Una parte dell’analisi di Profundo riguarda anche l’Italia. A gennaio 2025 il Gruppo Bper possedeva titoli di Stato israeliani per un totale di 99 milioni di dollari, tramite Arca Fondi Sgr, cresciuti fino a oltre 190 milioni nell’estate di quest’anno. Dopo la sua uscita di scena -frutto anche delle proteste di diversi correntisti e lavoratori- rimangono, a novembre 2025, tre investitori istituzionali italiani che possiedono ancora titoli di Stato israeliani per un totale di “soli” 7,1 milioni. Un ammontare minimo che merita comunque un approfondimento.

Il primo investitore è la società di intermediazione finanziaria ConsultInvest, con sede a Modena, con 3,1 milioni di euro. Segue con 2,4 milioni Banca Mediolanum, che ha acquistato titoli israeliani per il tramite della Mediolanum International Funds Ltd., veicolo societario del Gruppo con sede però in Irlanda. Chiude il cerchio la Quaestio Capital Management Sgr con 1,5 milioni. Nata nel 2009, la società con sede a Milano dichiara sul proprio sito di gestire a oggi oltre 15 miliardi di euro grazie a “un team di circa 50 professionisti”.

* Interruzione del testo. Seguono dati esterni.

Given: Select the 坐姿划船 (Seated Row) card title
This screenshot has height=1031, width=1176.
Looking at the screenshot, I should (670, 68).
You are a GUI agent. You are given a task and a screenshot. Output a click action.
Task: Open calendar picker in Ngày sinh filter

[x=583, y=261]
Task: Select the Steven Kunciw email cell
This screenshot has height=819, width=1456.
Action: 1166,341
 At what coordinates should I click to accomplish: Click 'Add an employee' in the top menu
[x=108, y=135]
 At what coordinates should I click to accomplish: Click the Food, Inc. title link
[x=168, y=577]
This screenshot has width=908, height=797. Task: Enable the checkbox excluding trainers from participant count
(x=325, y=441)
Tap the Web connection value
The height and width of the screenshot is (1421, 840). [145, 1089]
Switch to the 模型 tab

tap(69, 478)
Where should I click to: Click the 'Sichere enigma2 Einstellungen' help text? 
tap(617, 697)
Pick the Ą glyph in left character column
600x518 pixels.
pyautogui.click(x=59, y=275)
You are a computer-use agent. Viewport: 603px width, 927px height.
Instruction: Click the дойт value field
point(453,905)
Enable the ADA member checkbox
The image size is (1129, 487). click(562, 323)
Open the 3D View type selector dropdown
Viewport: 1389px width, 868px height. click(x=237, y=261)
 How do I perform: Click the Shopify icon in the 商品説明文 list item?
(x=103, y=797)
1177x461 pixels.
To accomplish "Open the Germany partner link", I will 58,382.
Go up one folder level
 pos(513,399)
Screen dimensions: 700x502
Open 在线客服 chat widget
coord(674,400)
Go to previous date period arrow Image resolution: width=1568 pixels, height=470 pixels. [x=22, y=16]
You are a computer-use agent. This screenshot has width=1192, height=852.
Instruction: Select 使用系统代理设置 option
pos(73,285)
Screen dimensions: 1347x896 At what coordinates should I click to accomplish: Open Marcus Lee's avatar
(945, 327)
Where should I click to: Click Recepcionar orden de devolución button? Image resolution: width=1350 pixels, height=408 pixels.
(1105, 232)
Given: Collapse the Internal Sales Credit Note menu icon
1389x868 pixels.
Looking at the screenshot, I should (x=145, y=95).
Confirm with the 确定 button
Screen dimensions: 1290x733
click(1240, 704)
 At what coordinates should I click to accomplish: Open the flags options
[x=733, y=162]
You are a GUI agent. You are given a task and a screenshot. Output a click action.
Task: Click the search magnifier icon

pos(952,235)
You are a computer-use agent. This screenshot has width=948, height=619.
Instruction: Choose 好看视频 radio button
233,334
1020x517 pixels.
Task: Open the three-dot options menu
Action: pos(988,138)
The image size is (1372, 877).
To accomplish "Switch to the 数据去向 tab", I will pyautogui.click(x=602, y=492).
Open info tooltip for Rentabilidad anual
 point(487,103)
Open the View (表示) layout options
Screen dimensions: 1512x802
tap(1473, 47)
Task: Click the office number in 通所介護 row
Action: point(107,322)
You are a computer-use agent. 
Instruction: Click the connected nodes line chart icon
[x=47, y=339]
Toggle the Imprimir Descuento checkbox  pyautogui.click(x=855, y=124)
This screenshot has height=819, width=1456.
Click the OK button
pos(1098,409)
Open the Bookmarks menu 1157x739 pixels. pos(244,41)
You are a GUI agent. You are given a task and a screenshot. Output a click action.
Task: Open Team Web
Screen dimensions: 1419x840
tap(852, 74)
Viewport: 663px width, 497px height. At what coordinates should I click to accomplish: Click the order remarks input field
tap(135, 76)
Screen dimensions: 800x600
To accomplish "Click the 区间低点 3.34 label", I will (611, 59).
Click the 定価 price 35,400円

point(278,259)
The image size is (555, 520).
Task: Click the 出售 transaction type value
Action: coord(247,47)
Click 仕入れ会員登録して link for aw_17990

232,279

Il capitale sociale di Quaestio Sgr risulta interamente detenuto dalla Quaestio Holding S.A., società lussemburghese di proprietà di Fondazione Cariplo (43,98% del capitale), Fondazione Cassa di risparmio di Forlì, Fondazione Cariparma, Fondazione Sardegna, Cassa italiana di previdenza e assistenza dei geometri liberi professionisti, e Fondazione Cassa di risparmio di Bolzano.

 

La compagine sociale di Quaestio Holding al 2 dicembre 2025

 

Quando abbiamo chiesto a Quaestio le “ragioni” di questa operazione finanziaria ci è stato risposto che l’ammontare è infinitesimale e che la scelta dei titoli è da attribuirsi a fondi di fondi cui la società si appoggia, limitandosi a una valutazione del loro operato di natura meramente regolamentare. Per qualcuno è davvero tutto in ordine.